§ Task directions
Render every line of the listing below as a numbered list, leaving out the blank lines.
--- START Data supplied ---
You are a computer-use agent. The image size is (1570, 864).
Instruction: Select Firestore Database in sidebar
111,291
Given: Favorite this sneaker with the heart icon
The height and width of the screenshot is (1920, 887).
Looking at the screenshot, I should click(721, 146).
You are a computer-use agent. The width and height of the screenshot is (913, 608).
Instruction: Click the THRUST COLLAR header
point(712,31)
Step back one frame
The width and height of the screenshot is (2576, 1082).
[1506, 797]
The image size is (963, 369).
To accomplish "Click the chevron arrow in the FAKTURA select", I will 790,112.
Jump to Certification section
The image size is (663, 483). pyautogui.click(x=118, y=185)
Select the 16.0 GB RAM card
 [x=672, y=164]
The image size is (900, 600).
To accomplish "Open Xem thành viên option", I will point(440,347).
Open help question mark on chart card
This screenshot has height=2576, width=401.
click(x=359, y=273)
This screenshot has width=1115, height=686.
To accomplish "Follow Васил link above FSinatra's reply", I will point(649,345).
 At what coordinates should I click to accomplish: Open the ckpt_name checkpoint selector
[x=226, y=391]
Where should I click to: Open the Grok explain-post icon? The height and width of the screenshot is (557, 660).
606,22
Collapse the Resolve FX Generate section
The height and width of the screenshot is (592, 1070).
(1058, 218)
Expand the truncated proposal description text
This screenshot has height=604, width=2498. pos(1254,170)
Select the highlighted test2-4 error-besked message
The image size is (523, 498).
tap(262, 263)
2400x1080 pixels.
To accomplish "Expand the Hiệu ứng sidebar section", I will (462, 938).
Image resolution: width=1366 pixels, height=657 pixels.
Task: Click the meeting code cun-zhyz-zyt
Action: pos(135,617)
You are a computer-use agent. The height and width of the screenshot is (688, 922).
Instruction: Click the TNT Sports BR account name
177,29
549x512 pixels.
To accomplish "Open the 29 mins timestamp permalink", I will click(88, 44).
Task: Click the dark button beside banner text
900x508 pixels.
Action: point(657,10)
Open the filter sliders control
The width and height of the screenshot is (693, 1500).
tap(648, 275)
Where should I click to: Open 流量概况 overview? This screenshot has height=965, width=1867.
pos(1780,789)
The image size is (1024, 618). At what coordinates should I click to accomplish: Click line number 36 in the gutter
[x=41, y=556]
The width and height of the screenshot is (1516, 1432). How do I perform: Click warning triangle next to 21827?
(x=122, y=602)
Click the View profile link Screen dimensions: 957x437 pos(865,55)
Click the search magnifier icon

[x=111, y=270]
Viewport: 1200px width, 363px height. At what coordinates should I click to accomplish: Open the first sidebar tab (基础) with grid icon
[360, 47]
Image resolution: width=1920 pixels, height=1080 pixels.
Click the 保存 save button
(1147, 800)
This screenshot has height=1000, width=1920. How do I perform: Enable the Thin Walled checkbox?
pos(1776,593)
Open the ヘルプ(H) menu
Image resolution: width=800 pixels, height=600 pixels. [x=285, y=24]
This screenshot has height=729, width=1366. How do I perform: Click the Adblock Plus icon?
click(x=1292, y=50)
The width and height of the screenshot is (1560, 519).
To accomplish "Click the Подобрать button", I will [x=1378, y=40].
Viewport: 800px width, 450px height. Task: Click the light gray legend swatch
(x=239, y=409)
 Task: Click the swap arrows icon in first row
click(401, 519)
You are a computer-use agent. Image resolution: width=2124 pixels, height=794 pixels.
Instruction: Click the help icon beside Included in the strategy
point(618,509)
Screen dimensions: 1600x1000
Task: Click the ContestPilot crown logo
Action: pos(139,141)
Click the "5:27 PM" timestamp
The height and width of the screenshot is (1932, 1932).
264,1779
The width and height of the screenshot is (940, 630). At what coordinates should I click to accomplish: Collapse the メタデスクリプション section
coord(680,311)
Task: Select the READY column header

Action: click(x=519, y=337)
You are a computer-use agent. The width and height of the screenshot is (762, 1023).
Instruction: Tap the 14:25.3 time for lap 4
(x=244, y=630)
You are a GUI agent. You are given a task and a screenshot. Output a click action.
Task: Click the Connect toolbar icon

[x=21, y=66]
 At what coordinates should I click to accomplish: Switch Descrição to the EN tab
--- END Data supplied ---
§ Written solution
1. You are a computer-use agent. The image size is (1570, 864).
2. Instruction: Select Firestore Database in sidebar
3. 111,291
4. Given: Favorite this sneaker with the heart icon
5. The height and width of the screenshot is (1920, 887).
6. Looking at the screenshot, I should click(721, 146).
7. You are a computer-use agent. The width and height of the screenshot is (913, 608).
8. Instruction: Click the THRUST COLLAR header
9. point(712,31)
10. Step back one frame
11. The width and height of the screenshot is (2576, 1082).
12. [1506, 797]
13. The image size is (963, 369).
14. To accomplish "Click the chevron arrow in the FAKTURA select", I will 790,112.
15. Jump to Certification section
16. The image size is (663, 483). pyautogui.click(x=118, y=185)
17. Select the 16.0 GB RAM card
18.  [x=672, y=164]
19. The image size is (900, 600).
20. To accomplish "Open Xem thành viên option", I will point(440,347).
21. Open help question mark on chart card
22. This screenshot has height=2576, width=401.
23. click(x=359, y=273)
24. This screenshot has width=1115, height=686.
25. To accomplish "Follow Васил link above FSinatra's reply", I will point(649,345).
26.  At what coordinates should I click to accomplish: Open the ckpt_name checkpoint selector
27. [x=226, y=391]
28. Where should I click to: Open the Grok explain-post icon? The height and width of the screenshot is (557, 660).
29. 606,22
30. Collapse the Resolve FX Generate section
31. The height and width of the screenshot is (592, 1070).
32. (1058, 218)
33. Expand the truncated proposal description text
34. This screenshot has height=604, width=2498. pos(1254,170)
35. Select the highlighted test2-4 error-besked message
36. The image size is (523, 498).
37. tap(262, 263)
38. 2400x1080 pixels.
39. To accomplish "Expand the Hiệu ứng sidebar section", I will (462, 938).
40. Image resolution: width=1366 pixels, height=657 pixels.
41. Task: Click the meeting code cun-zhyz-zyt
42. Action: pos(135,617)
43. You are a computer-use agent. The height and width of the screenshot is (688, 922).
44. Instruction: Click the TNT Sports BR account name
45. 177,29
46. 549x512 pixels.
47. To accomplish "Open the 29 mins timestamp permalink", I will click(88, 44).
48. Task: Click the dark button beside banner text
49. 900x508 pixels.
50. Action: point(657,10)
51. Open the filter sliders control
52. The width and height of the screenshot is (693, 1500).
53. tap(648, 275)
54. Where should I click to: Open 流量概况 overview? This screenshot has height=965, width=1867.
55. pos(1780,789)
56. The image size is (1024, 618). At what coordinates should I click to accomplish: Click line number 36 in the gutter
57. [x=41, y=556]
58. The width and height of the screenshot is (1516, 1432). How do I perform: Click warning triangle next to 21827?
59. (x=122, y=602)
60. Click the View profile link Screen dimensions: 957x437 pos(865,55)
61. Click the search magnifier icon
62. [x=111, y=270]
63. Viewport: 1200px width, 363px height. At what coordinates should I click to accomplish: Open the first sidebar tab (基础) with grid icon
64. [360, 47]
65. Image resolution: width=1920 pixels, height=1080 pixels.
66. Click the 保存 save button
67. (1147, 800)
68. This screenshot has height=1000, width=1920. How do I perform: Enable the Thin Walled checkbox?
69. pos(1776,593)
70. Open the ヘルプ(H) menu
71. Image resolution: width=800 pixels, height=600 pixels. [x=285, y=24]
72. This screenshot has height=729, width=1366. How do I perform: Click the Adblock Plus icon?
73. click(x=1292, y=50)
74. The width and height of the screenshot is (1560, 519).
75. To accomplish "Click the Подобрать button", I will [x=1378, y=40].
76. Viewport: 800px width, 450px height. Task: Click the light gray legend swatch
77. (x=239, y=409)
78.  Task: Click the swap arrows icon in first row
79. click(401, 519)
80. You are a computer-use agent. Image resolution: width=2124 pixels, height=794 pixels.
81. Instruction: Click the help icon beside Included in the strategy
82. point(618,509)
83. Screen dimensions: 1600x1000
84. Task: Click the ContestPilot crown logo
85. Action: pos(139,141)
86. Click the "5:27 PM" timestamp
87. The height and width of the screenshot is (1932, 1932).
88. 264,1779
89. The width and height of the screenshot is (940, 630). At what coordinates should I click to accomplish: Collapse the メタデスクリプション section
90. coord(680,311)
91. Task: Select the READY column header
92. Action: click(x=519, y=337)
93. You are a computer-use agent. The width and height of the screenshot is (762, 1023).
94. Instruction: Tap the 14:25.3 time for lap 4
95. (x=244, y=630)
96. You are a GUI agent. You are given a task and a screenshot. Output a click action.
97. Task: Click the Connect toolbar icon
98. [x=21, y=66]
99.  At what coordinates should I click to accomplish: Switch Descrição to the EN tab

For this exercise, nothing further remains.